This is one of three different “seven number” summaries of the distribution of a set of scores which are all extensions of the five point summary (minimum, lower quartile, median, upper quartile and maximum to save you clicking through!)

Details #

This seven number summary splits a distribution into eight score ranges. The cutting points here are “2.15%”, “8.87%”, “25%”, “50%”, “75%”, “91.13%” and “97.85%”, so as proportions those are 0.0215, 0.0887, 0.25, 0.5, 0.75, 0.9113 and 0.9785. The logic is that if the distribution is Gaussian those points would be about equally spaced across the range of the scores. Apparently it was associated with a box plot with extra “whiskers”. Here’s an example for 5,000 values of a Gaussian distribution with mean 1.0 and SD 1 and the cubes of those numbers transformed to re-centre then on 1.00 and to have an SD again of 1.0.

Extended boxplot showing extra “whiskers” of the seven number summary

It can be seen there that three central cutting points (lower quartile, median and upper quartile) are almost the same for the Gaussian distribution on the left and the non-Gaussian distribution on the right and that those look pretty equally spaced. It can also be seen that the additional four “whiskers” above and below the box that form this seven number summary are not equally spaced. It can be argued that this makes this a useful enhancement to the five number summary and ordinary boxplot. However, here are the histograms of the same data with the closest fitting Gaussian distributions as red density lines.

I think that’s a much better way to see the distribution of the data and to see that the second dataset clearly doesn’t fit a Gaussian distribution whereas the first looks like very close fit to Gaussian.

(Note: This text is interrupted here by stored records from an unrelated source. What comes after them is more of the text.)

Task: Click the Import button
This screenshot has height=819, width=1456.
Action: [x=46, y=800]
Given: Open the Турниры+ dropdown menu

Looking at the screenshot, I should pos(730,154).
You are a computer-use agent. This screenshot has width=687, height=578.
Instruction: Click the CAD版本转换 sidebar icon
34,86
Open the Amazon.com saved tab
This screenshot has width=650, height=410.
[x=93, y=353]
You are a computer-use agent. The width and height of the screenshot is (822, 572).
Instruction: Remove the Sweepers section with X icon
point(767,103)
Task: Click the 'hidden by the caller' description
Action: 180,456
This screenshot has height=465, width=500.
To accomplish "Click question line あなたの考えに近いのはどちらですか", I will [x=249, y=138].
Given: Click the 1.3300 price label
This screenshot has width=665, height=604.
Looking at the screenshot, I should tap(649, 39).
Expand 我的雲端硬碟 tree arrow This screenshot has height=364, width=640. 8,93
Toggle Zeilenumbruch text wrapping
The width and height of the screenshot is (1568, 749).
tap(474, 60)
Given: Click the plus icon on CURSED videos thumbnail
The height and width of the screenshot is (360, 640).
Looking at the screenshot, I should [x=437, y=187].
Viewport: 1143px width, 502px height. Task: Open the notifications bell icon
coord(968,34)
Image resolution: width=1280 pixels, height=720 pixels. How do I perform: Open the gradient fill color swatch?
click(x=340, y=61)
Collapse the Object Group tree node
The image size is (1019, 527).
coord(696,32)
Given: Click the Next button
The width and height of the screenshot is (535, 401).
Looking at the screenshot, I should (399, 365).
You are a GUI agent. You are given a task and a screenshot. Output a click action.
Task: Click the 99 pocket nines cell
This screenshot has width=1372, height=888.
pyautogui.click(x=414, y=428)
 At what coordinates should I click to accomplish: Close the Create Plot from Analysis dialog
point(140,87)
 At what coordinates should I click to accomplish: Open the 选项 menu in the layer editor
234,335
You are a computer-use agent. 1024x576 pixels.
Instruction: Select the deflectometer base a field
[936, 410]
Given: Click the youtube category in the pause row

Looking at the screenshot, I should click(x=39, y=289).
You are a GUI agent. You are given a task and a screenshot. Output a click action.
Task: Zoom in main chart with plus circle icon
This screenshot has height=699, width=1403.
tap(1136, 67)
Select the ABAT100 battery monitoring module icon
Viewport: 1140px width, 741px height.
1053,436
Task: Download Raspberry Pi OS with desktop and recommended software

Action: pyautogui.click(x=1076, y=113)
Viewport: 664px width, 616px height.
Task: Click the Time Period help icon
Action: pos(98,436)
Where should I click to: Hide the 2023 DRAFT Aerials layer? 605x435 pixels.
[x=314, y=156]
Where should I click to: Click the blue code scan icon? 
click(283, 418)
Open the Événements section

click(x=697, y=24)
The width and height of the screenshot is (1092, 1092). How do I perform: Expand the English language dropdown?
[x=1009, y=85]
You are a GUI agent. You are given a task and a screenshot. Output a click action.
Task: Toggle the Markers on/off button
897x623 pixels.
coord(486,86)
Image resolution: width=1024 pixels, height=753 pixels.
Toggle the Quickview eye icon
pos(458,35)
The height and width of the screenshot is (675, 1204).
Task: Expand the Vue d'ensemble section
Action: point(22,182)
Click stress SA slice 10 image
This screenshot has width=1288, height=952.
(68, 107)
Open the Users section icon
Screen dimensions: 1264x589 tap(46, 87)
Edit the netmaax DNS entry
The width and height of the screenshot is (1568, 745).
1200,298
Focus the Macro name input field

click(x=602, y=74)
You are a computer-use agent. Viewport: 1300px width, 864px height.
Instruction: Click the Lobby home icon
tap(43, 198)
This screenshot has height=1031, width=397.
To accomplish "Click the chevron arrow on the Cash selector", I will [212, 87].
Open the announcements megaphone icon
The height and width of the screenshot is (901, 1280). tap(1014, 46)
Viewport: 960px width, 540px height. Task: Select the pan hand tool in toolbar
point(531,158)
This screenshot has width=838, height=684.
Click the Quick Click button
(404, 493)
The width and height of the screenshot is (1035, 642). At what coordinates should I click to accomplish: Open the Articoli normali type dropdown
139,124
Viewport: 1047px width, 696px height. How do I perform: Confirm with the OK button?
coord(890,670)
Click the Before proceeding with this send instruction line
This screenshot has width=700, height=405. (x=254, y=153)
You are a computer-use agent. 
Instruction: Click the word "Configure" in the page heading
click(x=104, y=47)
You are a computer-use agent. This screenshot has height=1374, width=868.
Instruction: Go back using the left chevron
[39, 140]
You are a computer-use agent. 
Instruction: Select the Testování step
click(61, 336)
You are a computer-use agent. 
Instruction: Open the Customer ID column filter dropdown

The qq plot is an even better way to detect deviation from Gaussian distribution by eyeballing a plot as this next plot shows.

Of course if you really want this there are good null hypothesis tests that test the fit of a set of data to a Gaussian distribution. Equally, the preoccupation with whether or not distributions are Gaussian or not is essentially a historical one now we have bootstrap methods and, I hope, are finally losing the overvaluation of the whole NHST (Null Hypothesis Significance Testing) paradigm which was so linked with “parametric tests” with their assumptions of Gaussian population distributions.

Summary #

I think we can forget this seven number summary!

Try also #

Chapters #

Not covered in the OMbook.

Online resources #

One of my shiny apps: ECDF plot with quantiles and CIs for quantiles is pertinent in the unlikely event that you ever want to get any of these seven point splits of your data with their confidence intervals!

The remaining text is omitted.